Problem statement: Reproduce the data verbatim from the line with "Locate an element on the screen. This" to the line with "The width and", including both of those lines, and omit the pictures.

Data:
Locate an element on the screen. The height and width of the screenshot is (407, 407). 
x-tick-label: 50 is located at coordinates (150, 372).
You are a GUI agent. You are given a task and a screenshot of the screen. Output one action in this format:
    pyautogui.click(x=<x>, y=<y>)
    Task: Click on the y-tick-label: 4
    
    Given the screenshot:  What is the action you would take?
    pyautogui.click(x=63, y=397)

==

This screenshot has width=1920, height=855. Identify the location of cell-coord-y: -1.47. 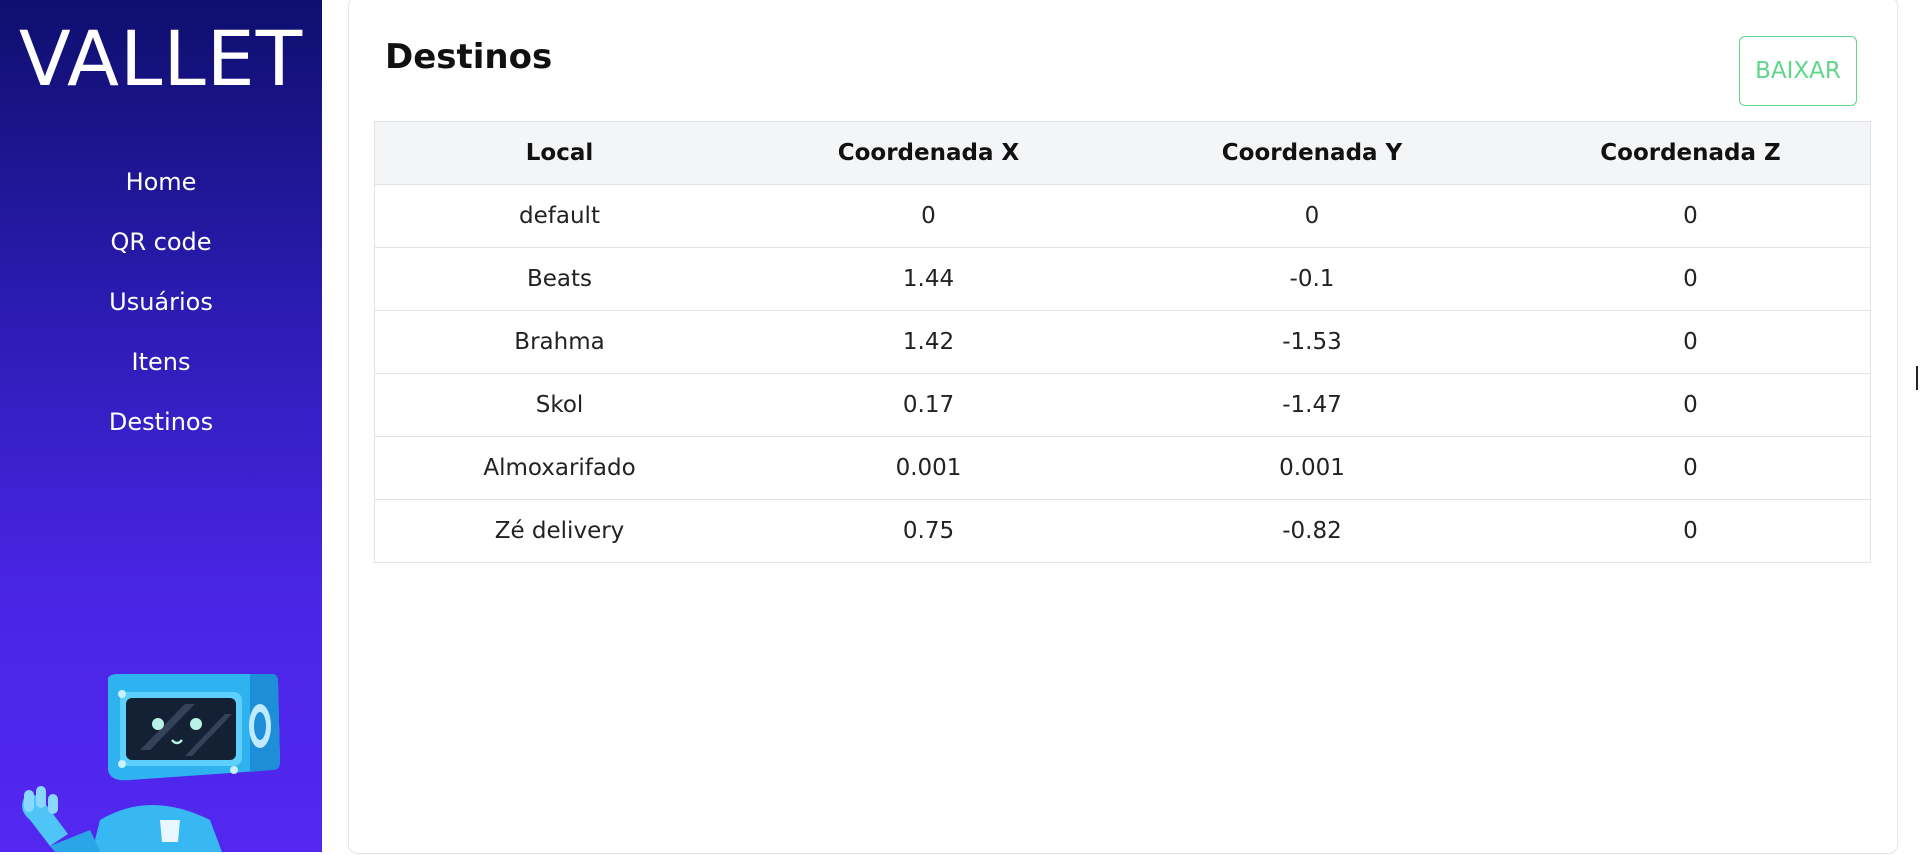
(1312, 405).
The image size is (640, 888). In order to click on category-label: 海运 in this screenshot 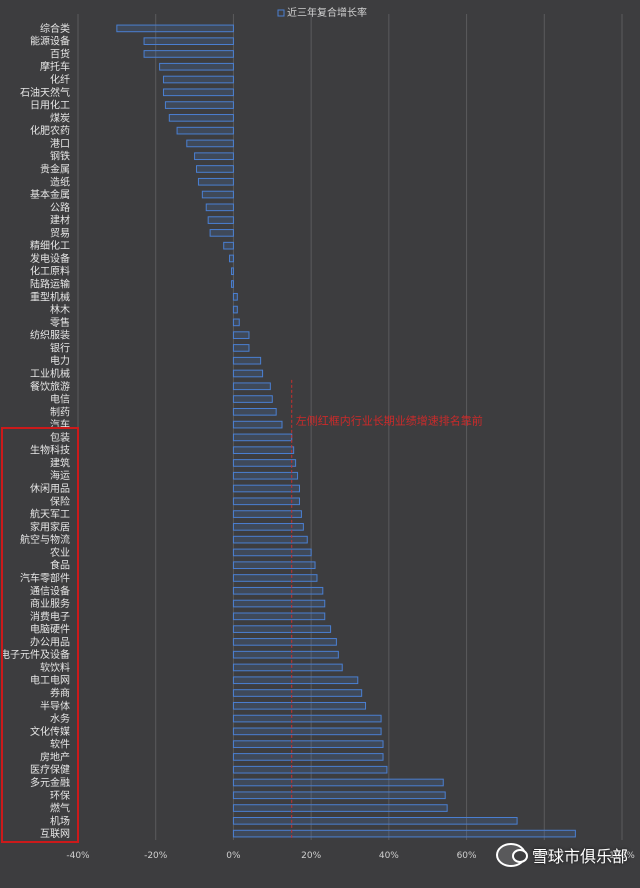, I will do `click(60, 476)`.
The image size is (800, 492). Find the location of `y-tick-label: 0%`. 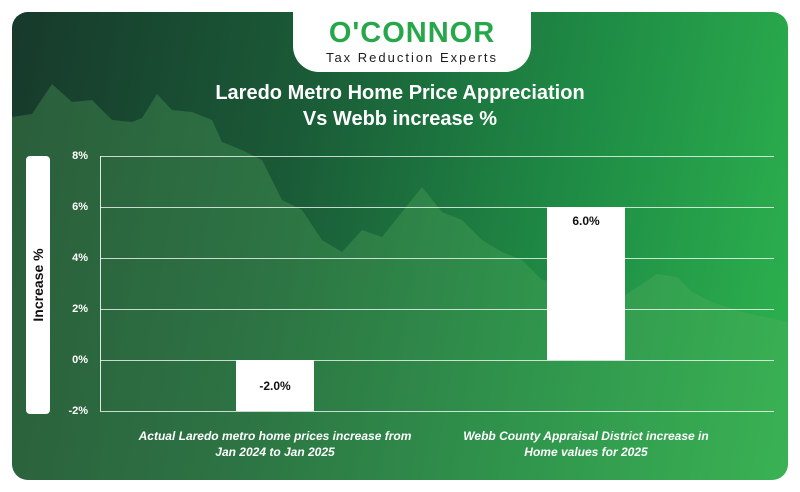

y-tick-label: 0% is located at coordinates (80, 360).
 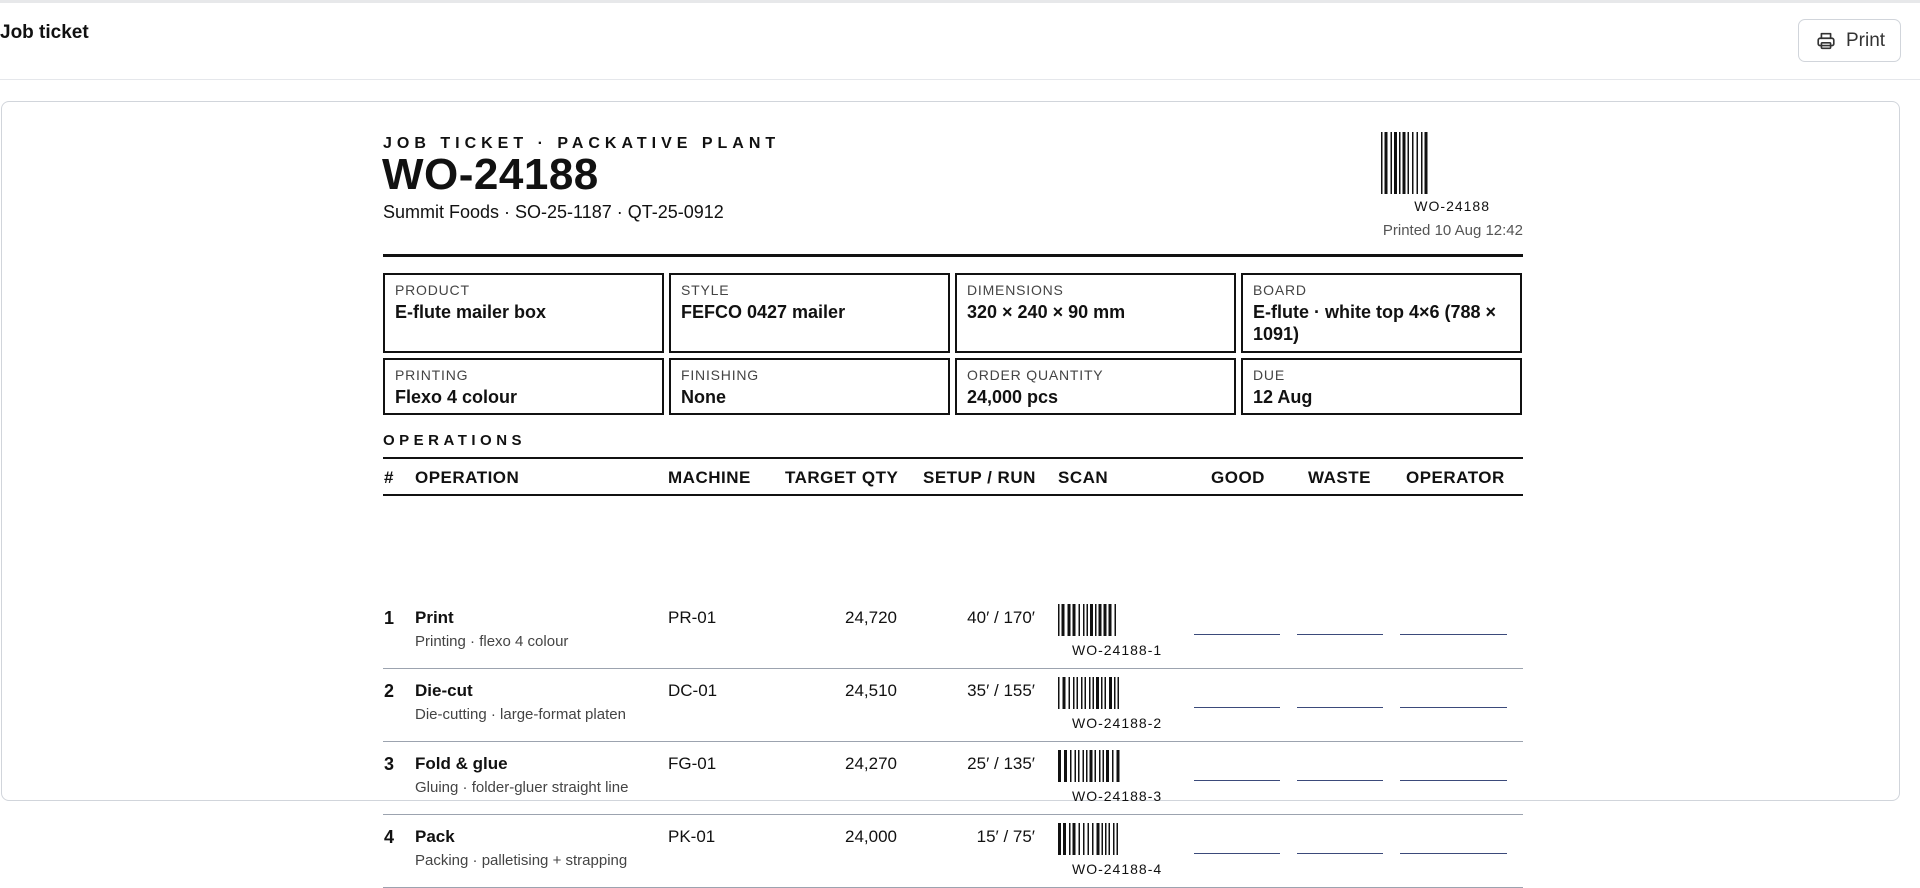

--

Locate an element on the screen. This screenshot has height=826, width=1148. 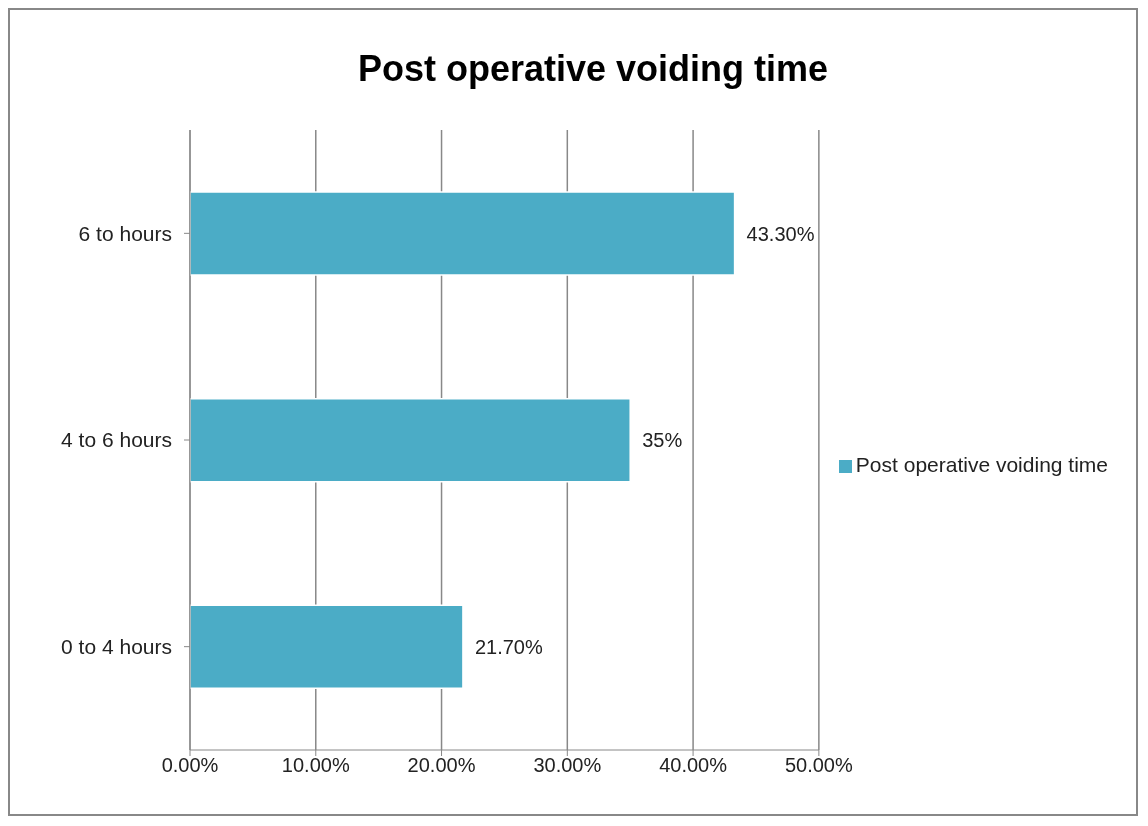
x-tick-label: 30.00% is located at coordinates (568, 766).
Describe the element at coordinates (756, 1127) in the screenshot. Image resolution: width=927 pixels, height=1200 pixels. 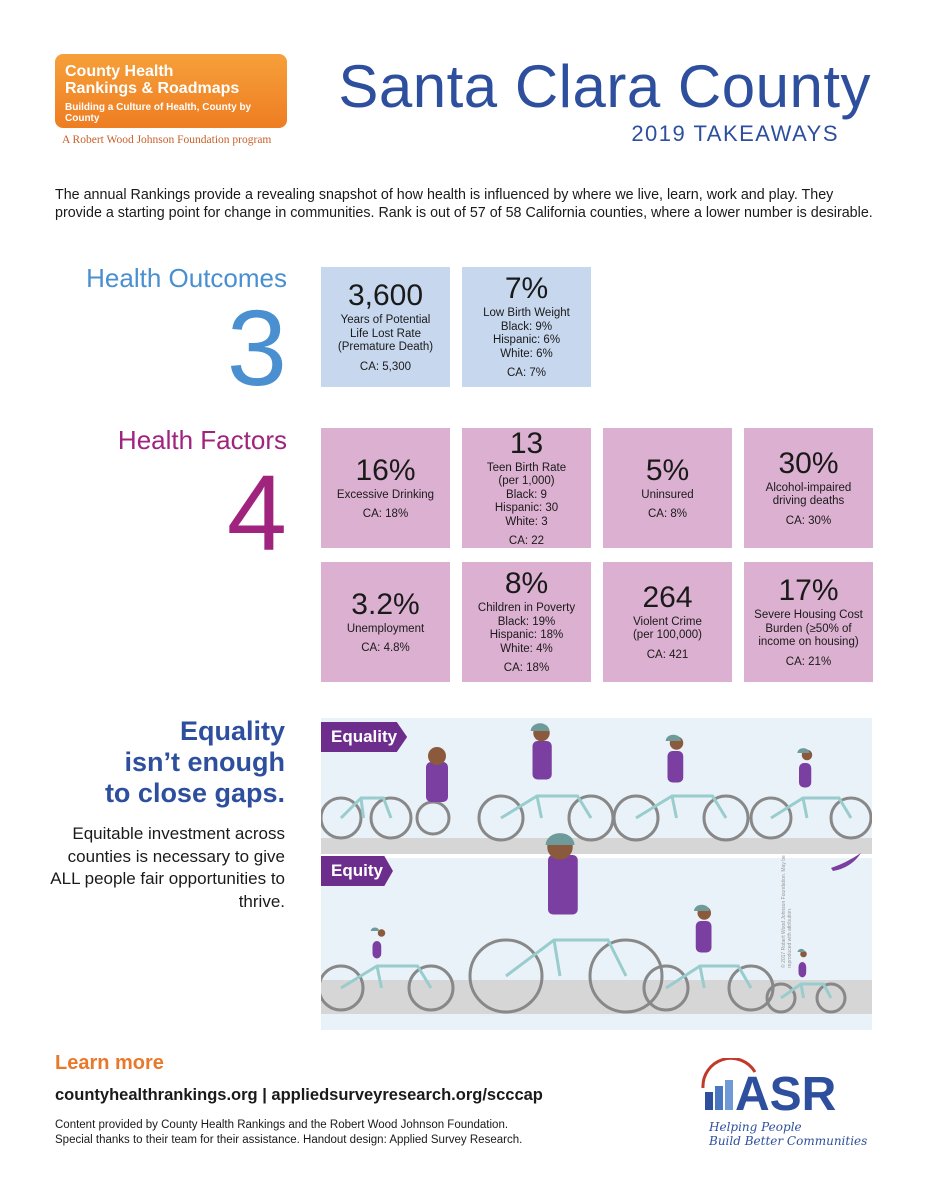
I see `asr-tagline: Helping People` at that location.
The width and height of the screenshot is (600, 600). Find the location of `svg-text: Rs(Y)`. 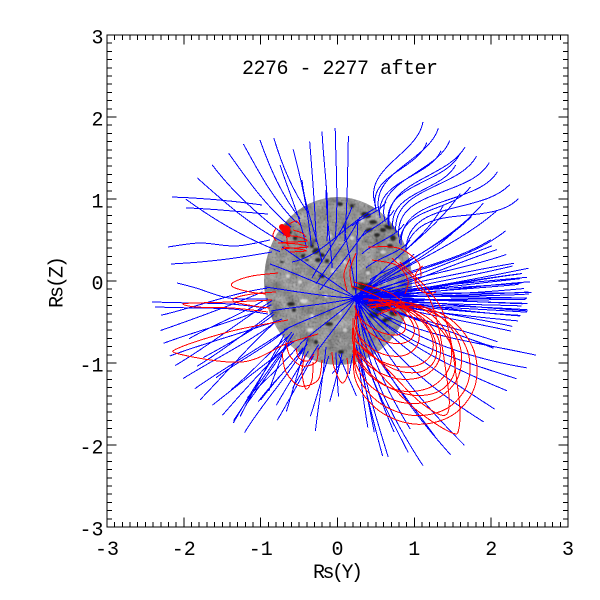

Answer section:
Locate an element on the screen. This screenshot has height=826, width=1148. 
x-tick-label: 30.00% is located at coordinates (568, 766).
Describe the element at coordinates (756, 1127) in the screenshot. Image resolution: width=927 pixels, height=1200 pixels. 
I see `asr-tagline: Helping People` at that location.
The width and height of the screenshot is (600, 600). Find the location of `svg-text: Rs(Y)`. 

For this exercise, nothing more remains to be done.